Why wrong: LangGraph doesn't make HTTP calls itself.

Fix: Use pure functions with mock responses.

Mistake 2: Not Using VCR for API Clients

javascript

// ❌ WRONG - OpenAI without VCR
const client = new OpenAI({
  apiKey: 'real-key',
  baseURL: 'https://api.openai.com'  // Direct to API
})

Why wrong: Tests will fail without API key, hit rate limits, be non-deterministic.

Fix: Use VCR proxy URL.

Mistake 3: Making Real API Calls in Orchestration Tests

javascript

// ❌ WRONG - Real OpenAI in LangGraph test
graph.addNode('agent', async (state) => {
  const openai = new OpenAI({ apiKey: 'real-key' })
  return await openai.chat.completions.create({ ... })
})

Why wrong: Orchestration tests should be pure functions.

Fix: Mock LLM responses directly.

Examples by Category

Category 1: OpenAI (VCR)

javascript

const openai = new OpenAI({
  apiKey: 'test',
  baseURL: 'http://127.0.0.1:9126/vcr/openai'
})
await openai.chat.completions.create({ ... })

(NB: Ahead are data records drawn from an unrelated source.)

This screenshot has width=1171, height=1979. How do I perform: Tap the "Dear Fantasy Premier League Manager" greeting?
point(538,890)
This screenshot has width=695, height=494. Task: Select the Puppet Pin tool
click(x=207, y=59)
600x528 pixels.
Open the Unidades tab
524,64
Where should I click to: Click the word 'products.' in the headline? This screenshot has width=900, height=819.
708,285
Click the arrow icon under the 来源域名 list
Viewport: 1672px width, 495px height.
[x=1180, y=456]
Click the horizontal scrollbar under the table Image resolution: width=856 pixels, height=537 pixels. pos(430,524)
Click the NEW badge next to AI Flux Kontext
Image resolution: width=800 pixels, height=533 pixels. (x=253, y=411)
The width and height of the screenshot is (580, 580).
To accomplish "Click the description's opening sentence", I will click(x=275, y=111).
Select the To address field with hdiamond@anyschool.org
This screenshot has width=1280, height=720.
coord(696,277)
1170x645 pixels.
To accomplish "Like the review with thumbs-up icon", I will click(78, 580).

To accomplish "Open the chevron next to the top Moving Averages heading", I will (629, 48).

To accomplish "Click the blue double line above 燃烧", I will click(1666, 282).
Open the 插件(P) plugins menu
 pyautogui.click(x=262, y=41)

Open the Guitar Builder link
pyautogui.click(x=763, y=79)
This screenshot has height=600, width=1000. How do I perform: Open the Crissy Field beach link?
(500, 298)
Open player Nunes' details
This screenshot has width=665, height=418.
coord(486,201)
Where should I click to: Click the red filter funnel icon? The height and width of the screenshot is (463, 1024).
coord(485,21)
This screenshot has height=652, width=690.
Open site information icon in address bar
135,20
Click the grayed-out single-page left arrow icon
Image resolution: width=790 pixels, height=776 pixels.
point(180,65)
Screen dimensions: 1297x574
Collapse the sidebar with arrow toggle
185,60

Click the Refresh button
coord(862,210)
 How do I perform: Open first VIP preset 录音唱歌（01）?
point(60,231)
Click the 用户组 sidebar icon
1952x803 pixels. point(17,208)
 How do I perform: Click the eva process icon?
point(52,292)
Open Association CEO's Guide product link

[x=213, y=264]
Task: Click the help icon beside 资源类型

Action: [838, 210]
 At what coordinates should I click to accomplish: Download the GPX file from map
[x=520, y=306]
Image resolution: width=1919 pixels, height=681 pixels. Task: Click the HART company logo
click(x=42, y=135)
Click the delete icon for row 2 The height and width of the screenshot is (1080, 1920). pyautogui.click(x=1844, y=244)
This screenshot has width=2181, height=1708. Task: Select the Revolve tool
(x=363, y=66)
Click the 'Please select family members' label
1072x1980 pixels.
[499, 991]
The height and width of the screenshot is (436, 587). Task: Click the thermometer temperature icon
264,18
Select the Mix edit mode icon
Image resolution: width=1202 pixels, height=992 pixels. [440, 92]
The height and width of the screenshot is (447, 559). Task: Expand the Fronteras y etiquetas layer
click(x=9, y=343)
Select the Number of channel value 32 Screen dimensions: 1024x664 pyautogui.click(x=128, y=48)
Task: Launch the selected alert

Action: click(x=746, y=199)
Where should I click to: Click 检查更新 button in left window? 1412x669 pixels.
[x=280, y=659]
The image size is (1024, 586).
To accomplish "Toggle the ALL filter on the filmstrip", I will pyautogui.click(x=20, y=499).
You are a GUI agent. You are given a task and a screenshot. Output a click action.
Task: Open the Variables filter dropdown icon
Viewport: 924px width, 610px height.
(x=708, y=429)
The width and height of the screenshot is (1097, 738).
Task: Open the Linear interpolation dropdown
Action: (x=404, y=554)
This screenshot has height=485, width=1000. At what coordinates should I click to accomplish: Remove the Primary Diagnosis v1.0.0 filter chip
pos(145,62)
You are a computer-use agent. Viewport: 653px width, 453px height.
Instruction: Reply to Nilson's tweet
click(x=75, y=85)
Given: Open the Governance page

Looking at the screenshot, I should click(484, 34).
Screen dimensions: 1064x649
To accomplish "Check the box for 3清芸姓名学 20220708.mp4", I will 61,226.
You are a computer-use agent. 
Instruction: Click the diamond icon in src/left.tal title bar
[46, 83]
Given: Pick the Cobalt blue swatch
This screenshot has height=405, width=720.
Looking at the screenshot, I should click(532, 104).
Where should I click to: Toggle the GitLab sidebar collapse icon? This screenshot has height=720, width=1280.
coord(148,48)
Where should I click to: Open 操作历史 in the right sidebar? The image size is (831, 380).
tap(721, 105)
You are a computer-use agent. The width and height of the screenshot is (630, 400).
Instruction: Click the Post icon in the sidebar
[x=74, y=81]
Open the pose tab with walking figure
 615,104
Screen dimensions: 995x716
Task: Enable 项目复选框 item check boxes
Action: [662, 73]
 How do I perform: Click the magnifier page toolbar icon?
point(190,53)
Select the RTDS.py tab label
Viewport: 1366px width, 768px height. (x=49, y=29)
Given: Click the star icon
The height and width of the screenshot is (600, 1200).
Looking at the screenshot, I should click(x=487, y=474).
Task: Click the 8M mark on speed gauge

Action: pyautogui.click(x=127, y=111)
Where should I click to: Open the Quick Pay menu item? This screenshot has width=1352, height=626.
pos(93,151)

Category 2: Vercel AI SDK (VCR)

javascript

const model = createOpenAI({
  apiKey: 'test',
  baseURL: 'http://127.0.0.1:9126/vcr/openai'
})
await generateText({ model, prompt: '...' })

Category 3: LangGraph (Pure Functions)

javascript

graph.addNode('agent', async (state) => ({
  messages: [{ role: 'assistant', content: 'Mock' }]
}))
await graph.invoke({ ... })

Category 4: MCP (Mock Server)

javascript

const mockServer = new MockServer()
const client = new MCPClient({ url: mockServer.url })
await client.call('method', {})

Summary

API clients: Use VCR, test real APIs
Multi-provider: Use VCR, test provider switching
Orchestration: Pure functions, mock responses
Infrastructure: Mock servers, test protocols

Choose strategy based on what the package does, not what it's called.